Master of Arts (MA)
Faculty of Science
The present research was designed to determine if a single LSD experience produces a detectable change in the electrical potential of the brain, and if so, how long that change lasts, and to examine the changes in the electrical potential of the brain associated with chemogenic and hypnogenic hallucinations. Four studies were conducted measuring the electrical potential between the front and back of the head in monkeys and humans.
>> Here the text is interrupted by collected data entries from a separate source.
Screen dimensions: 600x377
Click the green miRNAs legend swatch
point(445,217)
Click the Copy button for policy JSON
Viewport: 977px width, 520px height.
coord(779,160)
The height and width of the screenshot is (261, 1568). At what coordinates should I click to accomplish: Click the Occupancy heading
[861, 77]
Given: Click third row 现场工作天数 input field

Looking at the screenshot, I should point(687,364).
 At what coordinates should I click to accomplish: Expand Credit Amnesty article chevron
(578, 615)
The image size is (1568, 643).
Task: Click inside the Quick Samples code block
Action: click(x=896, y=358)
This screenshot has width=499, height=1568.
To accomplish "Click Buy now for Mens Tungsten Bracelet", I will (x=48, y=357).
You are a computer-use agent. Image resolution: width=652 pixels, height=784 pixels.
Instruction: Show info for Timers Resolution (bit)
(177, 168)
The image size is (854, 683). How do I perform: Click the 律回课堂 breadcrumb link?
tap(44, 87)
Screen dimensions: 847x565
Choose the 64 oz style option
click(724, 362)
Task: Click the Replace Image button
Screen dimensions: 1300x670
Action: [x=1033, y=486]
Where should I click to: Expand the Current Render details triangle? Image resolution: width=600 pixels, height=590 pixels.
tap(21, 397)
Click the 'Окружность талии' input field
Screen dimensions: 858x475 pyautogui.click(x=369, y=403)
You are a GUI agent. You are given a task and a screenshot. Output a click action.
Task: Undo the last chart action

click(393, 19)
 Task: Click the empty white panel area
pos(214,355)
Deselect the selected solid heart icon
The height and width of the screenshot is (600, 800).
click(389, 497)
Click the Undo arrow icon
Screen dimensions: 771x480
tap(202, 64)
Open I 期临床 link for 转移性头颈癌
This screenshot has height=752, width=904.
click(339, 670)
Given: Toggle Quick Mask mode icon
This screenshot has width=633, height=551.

The frontal potential was shown to shift negatively with the use of LSD-type psychedelics but not with marijuana compounds. LSD caused the potential in humans to shift into the range commonly exhibited by hallucinating schizophrenics. LSD-25 in a monkey caused an extreme negative shift, while brom-LSD caused a small negative shift, and THC caused no shift. There were no consistent shifts associated with hypnosis or hypnotic phenomena such as hypnogenic hallucinations or hypnoanalgesia. The results indicated: that LSD, unlike marijuana compounds, caused a long-lasting but limited neurochemical change in the user; that these neurochemical changes were not due to hallucinations per se but may or may not have accompanied them; and that chemogenic hallucinations and hypnotic hallucinations were not based on a common physiological mechanism.
Golemba, Ronald S., "An Investigation of Some Electrophysiological Concomitants of Hallucinations" (1972). Theses and Dissertations (Comprehensive). 1418.